ADAC wettert gegen „unsoziale“ Umweltzone Ruhrgebiet

Neues Schild für die Umweltzone Ruhrgebiet in Herne. Foto: Monika Kirsch/WAZ FotoPool
Neues Schild für die Umweltzone Ruhrgebiet in Herne. Foto: Monika Kirsch/WAZ FotoPool
Kurz vor dem Start reißt die Kritik an einer großen Umweltzone im Ruhrgebiet nicht ab. Die meisten Firmen klagen über die Verschärfung der Umweltregeln. Auch der ADAC geißelt die Umweltzone als unwirtschaftlich und höchst unsozial. Sie treffe vor allem arme Menschen, die auf ältere Autos angewiesen seien.

Essen.. Wenige Tage vor Einführung einer großen zusammenhängenden Umweltzone im Ruhrgebiet üben Handwerksbetriebe, Unternehmen und der ADAC heftige Kritik. Die Industrie- und Handelskammer (IHK) Mittleres Ruhrgebiet rechnet mit „erheblichen Auswirkungen“.

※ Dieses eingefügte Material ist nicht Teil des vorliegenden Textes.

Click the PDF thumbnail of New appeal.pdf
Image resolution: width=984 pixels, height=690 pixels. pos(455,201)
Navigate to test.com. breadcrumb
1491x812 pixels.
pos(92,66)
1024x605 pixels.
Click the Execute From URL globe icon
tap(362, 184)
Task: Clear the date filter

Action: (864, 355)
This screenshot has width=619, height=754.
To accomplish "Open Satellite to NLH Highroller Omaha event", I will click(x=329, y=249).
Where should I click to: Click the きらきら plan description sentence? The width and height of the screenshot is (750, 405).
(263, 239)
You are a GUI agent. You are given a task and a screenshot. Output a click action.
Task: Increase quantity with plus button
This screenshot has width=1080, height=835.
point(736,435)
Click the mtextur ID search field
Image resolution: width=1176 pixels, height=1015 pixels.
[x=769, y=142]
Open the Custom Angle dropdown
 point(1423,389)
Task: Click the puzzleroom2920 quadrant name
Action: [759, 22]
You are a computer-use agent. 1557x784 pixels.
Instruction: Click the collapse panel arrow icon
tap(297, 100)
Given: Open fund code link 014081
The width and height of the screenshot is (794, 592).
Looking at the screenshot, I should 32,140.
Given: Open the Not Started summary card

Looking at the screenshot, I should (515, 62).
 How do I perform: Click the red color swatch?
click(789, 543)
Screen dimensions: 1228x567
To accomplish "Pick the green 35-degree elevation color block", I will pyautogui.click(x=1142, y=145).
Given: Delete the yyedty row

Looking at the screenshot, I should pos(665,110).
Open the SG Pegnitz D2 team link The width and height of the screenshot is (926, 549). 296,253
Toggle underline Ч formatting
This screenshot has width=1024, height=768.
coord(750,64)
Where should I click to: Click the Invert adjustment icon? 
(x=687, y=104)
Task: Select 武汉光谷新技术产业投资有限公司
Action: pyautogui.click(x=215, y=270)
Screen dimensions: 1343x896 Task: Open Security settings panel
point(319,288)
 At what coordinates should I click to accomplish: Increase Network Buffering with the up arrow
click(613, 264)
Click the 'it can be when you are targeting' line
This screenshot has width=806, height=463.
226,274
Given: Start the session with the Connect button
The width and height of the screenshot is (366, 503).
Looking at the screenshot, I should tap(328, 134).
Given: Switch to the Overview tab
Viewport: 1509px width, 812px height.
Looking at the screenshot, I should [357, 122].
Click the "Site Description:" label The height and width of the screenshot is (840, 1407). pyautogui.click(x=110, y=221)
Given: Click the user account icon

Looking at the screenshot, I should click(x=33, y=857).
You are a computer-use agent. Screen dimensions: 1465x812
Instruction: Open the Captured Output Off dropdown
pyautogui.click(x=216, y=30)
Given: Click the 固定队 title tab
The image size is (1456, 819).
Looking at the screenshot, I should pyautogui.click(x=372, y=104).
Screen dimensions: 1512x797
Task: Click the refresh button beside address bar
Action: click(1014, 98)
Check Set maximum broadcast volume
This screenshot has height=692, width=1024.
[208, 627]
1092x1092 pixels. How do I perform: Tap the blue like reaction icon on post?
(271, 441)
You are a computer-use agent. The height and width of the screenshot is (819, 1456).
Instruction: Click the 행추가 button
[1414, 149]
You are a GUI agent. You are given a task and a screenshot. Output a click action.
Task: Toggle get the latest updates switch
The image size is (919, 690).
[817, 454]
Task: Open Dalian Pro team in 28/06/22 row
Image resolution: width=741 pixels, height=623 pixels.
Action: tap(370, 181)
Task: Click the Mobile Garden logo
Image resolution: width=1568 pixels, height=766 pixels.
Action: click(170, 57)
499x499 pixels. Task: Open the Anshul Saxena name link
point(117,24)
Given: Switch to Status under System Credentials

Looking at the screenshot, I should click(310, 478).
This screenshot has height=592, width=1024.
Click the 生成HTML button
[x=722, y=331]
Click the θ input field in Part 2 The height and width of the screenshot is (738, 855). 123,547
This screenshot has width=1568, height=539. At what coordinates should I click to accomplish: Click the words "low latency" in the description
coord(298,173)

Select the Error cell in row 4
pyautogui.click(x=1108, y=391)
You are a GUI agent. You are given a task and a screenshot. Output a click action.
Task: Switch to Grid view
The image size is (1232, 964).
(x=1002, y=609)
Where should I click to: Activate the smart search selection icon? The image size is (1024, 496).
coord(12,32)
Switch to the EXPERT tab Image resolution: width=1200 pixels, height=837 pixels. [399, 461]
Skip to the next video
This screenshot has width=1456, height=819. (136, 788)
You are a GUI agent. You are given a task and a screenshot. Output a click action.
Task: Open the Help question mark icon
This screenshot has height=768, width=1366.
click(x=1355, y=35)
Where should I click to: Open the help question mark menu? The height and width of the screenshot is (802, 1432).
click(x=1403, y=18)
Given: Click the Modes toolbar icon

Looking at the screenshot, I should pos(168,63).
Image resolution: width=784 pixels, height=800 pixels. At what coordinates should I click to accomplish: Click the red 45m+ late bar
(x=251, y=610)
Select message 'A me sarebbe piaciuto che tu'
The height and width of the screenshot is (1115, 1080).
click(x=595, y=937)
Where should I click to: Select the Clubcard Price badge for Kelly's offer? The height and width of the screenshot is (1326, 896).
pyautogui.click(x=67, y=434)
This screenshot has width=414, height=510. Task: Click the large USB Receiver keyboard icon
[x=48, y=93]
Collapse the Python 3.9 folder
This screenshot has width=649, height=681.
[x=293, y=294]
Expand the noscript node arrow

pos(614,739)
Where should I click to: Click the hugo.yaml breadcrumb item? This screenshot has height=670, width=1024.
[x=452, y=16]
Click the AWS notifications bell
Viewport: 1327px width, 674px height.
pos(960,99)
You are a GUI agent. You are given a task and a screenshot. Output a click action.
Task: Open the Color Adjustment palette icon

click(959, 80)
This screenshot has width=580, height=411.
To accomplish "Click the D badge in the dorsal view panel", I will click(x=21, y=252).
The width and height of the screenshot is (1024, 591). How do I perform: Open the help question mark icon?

Die IHK hatte 200 verkehrsträchtige Unternehmen in der Region befragt. Ergebnis: 80 Prozent sind unzufrieden mit der Verschärfung der Umwelt-Regeln. Sie müssten große Teile ihrer Fahrzeugflotten spätestens ab 2014 vorzeitig erneuern, wenn nur noch Fahrzeuge mit grünen Plaketten in die Zone einfahren dürfen. 1900 Fahrzeuge sollen betroffen sein.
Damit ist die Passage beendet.